REQUIREMENT - Only the lines from the one containing "The height and width of the screenshot is (952, 1264)." through the one containing "The height and width of the screenshot is (720, 1280)." should be printed, exactly as they appear below, with both ends included.

RECORD SET -
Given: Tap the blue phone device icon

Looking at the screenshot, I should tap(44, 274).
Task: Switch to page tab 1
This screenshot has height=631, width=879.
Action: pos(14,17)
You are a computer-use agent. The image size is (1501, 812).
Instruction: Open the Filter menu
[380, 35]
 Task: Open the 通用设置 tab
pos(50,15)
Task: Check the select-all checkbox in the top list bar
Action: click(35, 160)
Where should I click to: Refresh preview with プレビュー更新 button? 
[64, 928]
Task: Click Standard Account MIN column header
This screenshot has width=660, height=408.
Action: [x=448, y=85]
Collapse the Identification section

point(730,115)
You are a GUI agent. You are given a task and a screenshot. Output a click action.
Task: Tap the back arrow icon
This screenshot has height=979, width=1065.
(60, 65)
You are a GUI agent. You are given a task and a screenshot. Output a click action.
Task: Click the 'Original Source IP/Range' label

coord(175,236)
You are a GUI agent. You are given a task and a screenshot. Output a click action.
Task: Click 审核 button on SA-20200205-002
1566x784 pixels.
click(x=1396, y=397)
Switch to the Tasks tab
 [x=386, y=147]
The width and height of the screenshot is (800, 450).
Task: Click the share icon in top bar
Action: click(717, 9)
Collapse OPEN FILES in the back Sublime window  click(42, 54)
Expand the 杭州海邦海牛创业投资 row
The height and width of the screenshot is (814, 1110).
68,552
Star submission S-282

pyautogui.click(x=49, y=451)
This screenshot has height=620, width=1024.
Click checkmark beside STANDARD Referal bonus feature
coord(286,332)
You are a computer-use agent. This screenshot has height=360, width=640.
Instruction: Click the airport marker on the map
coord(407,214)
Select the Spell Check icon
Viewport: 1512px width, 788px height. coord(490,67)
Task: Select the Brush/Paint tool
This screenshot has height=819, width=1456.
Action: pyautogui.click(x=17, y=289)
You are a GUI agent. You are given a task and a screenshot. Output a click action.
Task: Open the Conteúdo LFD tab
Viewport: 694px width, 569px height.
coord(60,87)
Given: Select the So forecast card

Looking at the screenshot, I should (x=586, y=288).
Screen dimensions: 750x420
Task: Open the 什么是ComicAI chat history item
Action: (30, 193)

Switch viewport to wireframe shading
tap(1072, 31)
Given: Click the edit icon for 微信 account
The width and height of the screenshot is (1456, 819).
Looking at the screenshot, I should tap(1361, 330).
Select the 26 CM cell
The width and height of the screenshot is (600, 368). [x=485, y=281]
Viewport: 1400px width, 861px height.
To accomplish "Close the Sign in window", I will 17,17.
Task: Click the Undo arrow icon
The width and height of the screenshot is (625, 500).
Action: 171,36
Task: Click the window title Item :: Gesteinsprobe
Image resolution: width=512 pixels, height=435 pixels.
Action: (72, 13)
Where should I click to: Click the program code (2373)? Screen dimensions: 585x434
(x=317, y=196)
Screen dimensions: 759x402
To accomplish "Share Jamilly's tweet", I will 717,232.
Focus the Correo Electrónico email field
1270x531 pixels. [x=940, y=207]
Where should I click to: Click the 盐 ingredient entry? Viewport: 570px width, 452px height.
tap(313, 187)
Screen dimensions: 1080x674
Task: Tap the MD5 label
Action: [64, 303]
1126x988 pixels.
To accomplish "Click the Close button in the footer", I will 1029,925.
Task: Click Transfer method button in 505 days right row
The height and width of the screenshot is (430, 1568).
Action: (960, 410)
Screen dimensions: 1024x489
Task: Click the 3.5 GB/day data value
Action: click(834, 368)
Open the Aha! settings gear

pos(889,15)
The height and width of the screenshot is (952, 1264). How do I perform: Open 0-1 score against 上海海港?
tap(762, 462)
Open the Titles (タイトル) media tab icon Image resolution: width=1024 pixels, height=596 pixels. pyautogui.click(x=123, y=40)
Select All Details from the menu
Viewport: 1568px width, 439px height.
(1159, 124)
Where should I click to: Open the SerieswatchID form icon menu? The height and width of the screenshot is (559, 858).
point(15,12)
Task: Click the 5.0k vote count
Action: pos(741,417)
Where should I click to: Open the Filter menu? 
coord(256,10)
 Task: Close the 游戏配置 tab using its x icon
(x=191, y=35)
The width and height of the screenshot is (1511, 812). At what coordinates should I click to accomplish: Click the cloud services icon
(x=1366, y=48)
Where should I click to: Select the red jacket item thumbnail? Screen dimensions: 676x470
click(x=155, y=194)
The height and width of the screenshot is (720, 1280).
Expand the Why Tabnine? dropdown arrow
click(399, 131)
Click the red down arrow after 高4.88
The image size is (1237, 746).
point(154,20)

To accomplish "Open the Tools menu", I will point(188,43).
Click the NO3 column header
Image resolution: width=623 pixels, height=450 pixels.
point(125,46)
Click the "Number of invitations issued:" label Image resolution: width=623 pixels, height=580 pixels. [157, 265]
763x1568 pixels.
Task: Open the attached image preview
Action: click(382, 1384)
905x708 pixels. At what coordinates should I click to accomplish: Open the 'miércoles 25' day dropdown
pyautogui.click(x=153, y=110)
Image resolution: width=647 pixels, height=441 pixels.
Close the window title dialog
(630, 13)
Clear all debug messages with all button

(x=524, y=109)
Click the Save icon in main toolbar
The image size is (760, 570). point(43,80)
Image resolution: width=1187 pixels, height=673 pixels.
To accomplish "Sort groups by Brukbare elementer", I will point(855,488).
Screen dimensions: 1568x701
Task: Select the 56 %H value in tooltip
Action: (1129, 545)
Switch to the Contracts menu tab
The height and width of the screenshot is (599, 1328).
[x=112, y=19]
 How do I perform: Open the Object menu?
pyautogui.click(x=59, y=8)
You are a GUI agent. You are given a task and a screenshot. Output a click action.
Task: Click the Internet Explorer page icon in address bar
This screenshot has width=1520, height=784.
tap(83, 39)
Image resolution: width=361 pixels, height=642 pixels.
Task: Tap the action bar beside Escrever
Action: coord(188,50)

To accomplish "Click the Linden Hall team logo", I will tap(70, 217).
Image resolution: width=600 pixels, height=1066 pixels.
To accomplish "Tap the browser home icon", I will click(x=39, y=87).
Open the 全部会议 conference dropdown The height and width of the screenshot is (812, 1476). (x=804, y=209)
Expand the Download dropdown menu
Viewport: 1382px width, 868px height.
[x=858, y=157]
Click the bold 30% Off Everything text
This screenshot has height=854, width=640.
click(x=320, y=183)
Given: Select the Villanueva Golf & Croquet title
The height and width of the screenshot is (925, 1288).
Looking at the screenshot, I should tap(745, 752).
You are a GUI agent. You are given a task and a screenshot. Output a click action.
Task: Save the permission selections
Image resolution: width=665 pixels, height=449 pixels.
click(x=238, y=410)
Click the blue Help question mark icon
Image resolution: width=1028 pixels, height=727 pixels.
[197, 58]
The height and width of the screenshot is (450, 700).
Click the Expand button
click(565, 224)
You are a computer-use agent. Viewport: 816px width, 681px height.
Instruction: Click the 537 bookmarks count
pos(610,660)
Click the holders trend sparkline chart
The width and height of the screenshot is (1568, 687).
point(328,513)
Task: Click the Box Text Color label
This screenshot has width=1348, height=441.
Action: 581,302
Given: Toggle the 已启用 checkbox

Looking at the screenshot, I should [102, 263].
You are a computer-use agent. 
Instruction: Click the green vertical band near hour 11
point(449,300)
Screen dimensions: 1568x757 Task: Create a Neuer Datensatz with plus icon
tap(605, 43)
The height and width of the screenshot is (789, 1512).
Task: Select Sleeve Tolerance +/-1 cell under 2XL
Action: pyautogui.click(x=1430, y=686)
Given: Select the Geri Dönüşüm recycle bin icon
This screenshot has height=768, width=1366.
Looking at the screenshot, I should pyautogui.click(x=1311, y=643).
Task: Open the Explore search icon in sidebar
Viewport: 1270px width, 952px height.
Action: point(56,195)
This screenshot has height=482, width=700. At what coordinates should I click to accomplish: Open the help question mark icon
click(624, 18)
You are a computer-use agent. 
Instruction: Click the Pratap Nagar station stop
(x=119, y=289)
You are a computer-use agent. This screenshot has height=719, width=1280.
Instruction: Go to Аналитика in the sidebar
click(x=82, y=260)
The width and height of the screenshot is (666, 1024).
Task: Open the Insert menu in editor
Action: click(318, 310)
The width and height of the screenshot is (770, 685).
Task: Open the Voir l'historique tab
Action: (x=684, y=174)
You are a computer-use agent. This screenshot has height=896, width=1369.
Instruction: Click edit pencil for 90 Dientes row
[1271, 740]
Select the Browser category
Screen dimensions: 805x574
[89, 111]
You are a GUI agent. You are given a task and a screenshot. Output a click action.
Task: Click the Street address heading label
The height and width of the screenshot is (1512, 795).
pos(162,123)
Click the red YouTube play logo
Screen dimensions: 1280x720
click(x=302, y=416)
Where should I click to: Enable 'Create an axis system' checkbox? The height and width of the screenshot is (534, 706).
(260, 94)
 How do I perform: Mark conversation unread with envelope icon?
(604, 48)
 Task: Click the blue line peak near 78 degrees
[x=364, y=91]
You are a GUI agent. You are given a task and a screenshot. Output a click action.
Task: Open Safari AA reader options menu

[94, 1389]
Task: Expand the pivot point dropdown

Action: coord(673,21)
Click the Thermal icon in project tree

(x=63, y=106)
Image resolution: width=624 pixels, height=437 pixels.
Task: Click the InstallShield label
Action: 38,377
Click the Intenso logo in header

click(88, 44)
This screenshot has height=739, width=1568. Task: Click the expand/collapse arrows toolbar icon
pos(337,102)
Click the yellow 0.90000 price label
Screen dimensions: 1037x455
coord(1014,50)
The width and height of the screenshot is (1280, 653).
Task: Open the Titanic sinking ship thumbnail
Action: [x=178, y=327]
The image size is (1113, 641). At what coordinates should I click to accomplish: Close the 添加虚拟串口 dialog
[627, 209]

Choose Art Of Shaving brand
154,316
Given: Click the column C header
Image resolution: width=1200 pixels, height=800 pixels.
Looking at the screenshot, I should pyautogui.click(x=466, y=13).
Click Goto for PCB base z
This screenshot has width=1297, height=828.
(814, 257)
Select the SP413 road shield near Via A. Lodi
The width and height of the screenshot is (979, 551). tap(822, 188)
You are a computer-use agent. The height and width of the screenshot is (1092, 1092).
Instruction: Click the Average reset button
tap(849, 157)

THE ANSWER -
The height and width of the screenshot is (952, 1264). How do I perform: Open 0-1 score against 上海海港?
tap(762, 462)
Open the Titles (タイトル) media tab icon Image resolution: width=1024 pixels, height=596 pixels. pyautogui.click(x=123, y=40)
Select All Details from the menu
Viewport: 1568px width, 439px height.
(1159, 124)
Where should I click to: Open the SerieswatchID form icon menu? The height and width of the screenshot is (559, 858).
point(15,12)
Task: Click the 5.0k vote count
Action: pos(741,417)
Where should I click to: Open the Filter menu? 
coord(256,10)
 Task: Close the 游戏配置 tab using its x icon
(x=191, y=35)
The width and height of the screenshot is (1511, 812). At what coordinates should I click to accomplish: Click the cloud services icon
(x=1366, y=48)
Where should I click to: Select the red jacket item thumbnail? Screen dimensions: 676x470
click(x=155, y=194)
The height and width of the screenshot is (720, 1280).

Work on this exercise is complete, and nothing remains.